Rewrite the items below as a JSON list of strings with one string per line, starting at the line containing "Where should I click to: Click the Chargeable" and ending at the line containing "tap(361, 56)". Omit blank lines.

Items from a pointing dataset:
-----
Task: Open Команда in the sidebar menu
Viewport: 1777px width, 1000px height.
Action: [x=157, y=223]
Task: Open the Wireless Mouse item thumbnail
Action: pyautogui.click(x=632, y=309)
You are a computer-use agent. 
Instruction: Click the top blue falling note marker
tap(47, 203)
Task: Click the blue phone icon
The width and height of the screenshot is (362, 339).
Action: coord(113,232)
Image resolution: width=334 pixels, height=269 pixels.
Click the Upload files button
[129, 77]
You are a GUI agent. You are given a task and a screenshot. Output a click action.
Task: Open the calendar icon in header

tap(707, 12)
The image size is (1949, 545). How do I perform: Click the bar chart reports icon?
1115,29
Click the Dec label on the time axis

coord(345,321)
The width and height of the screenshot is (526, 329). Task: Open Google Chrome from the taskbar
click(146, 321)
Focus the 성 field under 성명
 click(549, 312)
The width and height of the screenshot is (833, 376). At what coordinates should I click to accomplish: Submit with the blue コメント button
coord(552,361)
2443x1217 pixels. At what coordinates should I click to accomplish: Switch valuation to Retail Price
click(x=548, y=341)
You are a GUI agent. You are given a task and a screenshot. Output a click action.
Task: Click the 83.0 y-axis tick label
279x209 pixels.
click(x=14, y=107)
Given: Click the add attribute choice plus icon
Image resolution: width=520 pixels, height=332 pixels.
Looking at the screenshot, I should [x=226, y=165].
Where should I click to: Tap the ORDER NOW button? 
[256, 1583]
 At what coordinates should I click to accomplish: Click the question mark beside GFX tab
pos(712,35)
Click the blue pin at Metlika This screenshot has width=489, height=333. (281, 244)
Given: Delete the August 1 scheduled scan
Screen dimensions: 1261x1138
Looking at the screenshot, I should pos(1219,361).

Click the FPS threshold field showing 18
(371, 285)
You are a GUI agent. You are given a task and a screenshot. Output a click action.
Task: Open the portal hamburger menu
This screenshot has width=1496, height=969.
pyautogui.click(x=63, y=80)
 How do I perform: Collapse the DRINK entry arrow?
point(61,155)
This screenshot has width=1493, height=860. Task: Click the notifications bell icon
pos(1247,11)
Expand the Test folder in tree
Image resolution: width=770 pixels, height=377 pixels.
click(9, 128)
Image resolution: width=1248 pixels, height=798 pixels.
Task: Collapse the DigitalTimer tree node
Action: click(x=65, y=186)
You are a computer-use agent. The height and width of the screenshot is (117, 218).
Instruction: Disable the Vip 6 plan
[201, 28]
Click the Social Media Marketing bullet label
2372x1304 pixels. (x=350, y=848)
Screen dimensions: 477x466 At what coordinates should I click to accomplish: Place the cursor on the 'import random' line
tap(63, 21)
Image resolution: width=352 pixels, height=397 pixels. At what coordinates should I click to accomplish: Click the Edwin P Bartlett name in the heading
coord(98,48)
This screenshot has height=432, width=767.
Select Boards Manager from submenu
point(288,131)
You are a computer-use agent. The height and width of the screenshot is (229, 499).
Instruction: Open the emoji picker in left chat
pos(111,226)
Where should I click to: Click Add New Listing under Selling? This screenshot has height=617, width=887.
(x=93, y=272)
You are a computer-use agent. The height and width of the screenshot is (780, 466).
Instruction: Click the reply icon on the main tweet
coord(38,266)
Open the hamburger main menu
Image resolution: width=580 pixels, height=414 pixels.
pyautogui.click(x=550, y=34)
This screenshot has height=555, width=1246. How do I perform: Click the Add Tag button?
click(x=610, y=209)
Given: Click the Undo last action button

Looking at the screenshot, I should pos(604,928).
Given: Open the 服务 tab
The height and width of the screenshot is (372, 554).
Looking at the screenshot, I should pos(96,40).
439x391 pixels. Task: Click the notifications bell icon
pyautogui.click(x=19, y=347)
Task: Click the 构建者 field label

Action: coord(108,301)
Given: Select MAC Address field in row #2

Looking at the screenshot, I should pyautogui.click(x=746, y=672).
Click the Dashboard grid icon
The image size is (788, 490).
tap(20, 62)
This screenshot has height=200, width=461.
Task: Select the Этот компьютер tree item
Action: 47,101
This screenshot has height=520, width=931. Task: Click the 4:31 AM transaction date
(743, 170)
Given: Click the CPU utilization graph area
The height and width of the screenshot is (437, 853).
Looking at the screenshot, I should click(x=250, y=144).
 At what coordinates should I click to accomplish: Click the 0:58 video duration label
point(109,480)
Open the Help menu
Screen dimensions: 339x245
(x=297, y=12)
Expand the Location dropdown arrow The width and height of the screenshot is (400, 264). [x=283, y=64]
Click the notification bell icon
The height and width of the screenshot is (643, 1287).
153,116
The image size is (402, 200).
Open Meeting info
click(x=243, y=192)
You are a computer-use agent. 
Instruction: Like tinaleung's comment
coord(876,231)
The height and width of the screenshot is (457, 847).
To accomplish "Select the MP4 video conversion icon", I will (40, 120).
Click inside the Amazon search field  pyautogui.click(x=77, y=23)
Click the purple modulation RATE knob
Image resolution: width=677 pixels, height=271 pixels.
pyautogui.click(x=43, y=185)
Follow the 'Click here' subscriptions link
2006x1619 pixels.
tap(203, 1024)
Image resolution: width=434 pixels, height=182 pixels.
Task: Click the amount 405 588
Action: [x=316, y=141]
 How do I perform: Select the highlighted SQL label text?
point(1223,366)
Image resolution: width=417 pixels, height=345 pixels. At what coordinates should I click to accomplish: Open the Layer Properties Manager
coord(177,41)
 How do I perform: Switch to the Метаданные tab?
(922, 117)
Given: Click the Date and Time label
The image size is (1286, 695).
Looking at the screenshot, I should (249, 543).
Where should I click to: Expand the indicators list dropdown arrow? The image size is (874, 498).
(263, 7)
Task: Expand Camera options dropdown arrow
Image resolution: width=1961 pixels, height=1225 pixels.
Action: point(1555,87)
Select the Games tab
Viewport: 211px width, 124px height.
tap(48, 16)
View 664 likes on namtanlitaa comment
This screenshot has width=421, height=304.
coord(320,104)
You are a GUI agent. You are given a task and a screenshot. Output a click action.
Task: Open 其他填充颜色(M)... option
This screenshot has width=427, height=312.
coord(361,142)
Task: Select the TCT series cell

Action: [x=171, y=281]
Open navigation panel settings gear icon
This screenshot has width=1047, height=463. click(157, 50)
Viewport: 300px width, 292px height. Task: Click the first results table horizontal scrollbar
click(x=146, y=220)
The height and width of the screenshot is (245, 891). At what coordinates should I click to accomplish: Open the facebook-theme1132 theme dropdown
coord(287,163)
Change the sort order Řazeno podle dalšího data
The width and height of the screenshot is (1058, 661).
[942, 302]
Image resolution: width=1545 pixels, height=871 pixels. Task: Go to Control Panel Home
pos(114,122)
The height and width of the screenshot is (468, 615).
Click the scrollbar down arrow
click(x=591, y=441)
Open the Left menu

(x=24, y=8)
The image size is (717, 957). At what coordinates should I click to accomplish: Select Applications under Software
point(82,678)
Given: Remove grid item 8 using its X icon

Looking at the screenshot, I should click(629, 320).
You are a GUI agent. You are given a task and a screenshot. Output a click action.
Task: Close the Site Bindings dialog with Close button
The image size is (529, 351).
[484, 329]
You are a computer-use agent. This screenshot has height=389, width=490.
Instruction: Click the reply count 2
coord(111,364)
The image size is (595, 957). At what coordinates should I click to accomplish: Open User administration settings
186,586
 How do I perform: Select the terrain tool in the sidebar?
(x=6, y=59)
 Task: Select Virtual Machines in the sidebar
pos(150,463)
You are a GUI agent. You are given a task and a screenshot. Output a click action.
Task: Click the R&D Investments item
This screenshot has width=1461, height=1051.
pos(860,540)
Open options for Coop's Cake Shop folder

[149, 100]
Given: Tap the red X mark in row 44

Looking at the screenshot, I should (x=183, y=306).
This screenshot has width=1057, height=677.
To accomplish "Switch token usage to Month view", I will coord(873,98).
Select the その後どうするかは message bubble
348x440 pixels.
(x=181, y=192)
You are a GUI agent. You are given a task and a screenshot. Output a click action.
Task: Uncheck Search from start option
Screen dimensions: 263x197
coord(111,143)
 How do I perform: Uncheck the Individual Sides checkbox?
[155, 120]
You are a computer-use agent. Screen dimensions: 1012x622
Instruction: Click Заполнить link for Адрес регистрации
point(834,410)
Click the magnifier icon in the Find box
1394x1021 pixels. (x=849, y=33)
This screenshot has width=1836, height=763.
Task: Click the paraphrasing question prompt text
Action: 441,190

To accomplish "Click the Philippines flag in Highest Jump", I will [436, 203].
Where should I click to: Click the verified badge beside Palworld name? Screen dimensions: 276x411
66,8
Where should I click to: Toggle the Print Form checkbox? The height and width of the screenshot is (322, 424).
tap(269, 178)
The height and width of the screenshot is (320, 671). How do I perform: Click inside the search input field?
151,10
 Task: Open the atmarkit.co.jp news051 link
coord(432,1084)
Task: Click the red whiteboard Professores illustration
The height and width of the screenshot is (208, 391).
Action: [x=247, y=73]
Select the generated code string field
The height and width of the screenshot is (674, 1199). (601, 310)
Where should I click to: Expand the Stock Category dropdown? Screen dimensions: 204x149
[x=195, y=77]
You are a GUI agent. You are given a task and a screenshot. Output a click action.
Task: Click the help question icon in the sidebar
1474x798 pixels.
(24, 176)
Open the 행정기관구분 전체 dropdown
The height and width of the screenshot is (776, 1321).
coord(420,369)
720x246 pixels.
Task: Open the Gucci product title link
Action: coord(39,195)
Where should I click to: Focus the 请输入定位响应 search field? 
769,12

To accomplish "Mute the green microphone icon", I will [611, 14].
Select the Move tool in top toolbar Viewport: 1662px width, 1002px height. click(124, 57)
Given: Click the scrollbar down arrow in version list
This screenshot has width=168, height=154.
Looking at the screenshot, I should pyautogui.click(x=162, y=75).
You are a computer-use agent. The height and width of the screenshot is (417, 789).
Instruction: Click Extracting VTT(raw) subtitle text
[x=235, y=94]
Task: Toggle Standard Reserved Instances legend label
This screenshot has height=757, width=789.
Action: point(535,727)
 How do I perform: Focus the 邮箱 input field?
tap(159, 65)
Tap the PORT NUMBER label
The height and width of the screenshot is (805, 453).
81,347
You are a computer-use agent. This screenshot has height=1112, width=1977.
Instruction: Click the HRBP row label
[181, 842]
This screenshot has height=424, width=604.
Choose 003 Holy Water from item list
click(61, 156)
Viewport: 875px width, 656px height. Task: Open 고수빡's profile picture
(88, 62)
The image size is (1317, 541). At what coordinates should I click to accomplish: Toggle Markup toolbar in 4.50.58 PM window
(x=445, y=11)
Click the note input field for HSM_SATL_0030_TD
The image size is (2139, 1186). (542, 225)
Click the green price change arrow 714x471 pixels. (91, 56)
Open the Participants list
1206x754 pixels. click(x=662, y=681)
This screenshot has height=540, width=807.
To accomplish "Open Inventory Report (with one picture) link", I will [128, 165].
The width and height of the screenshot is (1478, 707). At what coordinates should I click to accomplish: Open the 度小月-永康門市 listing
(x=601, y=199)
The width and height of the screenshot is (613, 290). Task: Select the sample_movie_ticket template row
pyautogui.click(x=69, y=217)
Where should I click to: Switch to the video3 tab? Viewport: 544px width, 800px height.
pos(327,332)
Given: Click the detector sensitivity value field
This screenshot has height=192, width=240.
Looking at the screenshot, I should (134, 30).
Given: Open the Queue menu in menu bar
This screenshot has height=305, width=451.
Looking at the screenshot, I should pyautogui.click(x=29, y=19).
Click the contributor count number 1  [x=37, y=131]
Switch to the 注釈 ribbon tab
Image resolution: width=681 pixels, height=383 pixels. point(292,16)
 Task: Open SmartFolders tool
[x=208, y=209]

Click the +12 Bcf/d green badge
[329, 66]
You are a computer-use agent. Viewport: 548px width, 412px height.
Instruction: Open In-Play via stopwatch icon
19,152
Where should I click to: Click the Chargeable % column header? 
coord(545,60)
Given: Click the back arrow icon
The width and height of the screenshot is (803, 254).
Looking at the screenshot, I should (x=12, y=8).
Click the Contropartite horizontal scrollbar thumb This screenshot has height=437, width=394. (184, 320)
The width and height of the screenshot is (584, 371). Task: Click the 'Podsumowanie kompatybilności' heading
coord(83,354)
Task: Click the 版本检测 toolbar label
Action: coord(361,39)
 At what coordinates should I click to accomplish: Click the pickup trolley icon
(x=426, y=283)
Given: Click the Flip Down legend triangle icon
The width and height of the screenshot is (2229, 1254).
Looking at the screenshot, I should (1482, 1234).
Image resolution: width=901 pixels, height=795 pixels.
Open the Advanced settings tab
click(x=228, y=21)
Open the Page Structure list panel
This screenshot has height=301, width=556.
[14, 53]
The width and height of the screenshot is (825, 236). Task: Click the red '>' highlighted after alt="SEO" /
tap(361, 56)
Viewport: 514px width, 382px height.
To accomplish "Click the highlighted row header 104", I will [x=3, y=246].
-----
Response
[
  "Where should I click to: Click the Chargeable % column header? ",
  "coord(545,60)",
  "Given: Click the back arrow icon",
  "The width and height of the screenshot is (803, 254).",
  "Looking at the screenshot, I should (x=12, y=8).",
  "Click the Contropartite horizontal scrollbar thumb This screenshot has height=437, width=394. (184, 320)",
  "The width and height of the screenshot is (584, 371). Task: Click the 'Podsumowanie kompatybilności' heading",
  "coord(83,354)",
  "Task: Click the 版本检测 toolbar label",
  "Action: coord(361,39)",
  " At what coordinates should I click to accomplish: Click the pickup trolley icon",
  "(x=426, y=283)",
  "Given: Click the Flip Down legend triangle icon",
  "The width and height of the screenshot is (2229, 1254).",
  "Looking at the screenshot, I should (1482, 1234).",
  "Image resolution: width=901 pixels, height=795 pixels.",
  "Open the Advanced settings tab",
  "click(x=228, y=21)",
  "Open the Page Structure list panel",
  "This screenshot has height=301, width=556.",
  "[14, 53]",
  "The width and height of the screenshot is (825, 236). Task: Click the red '>' highlighted after alt=\"SEO\" /",
  "tap(361, 56)"
]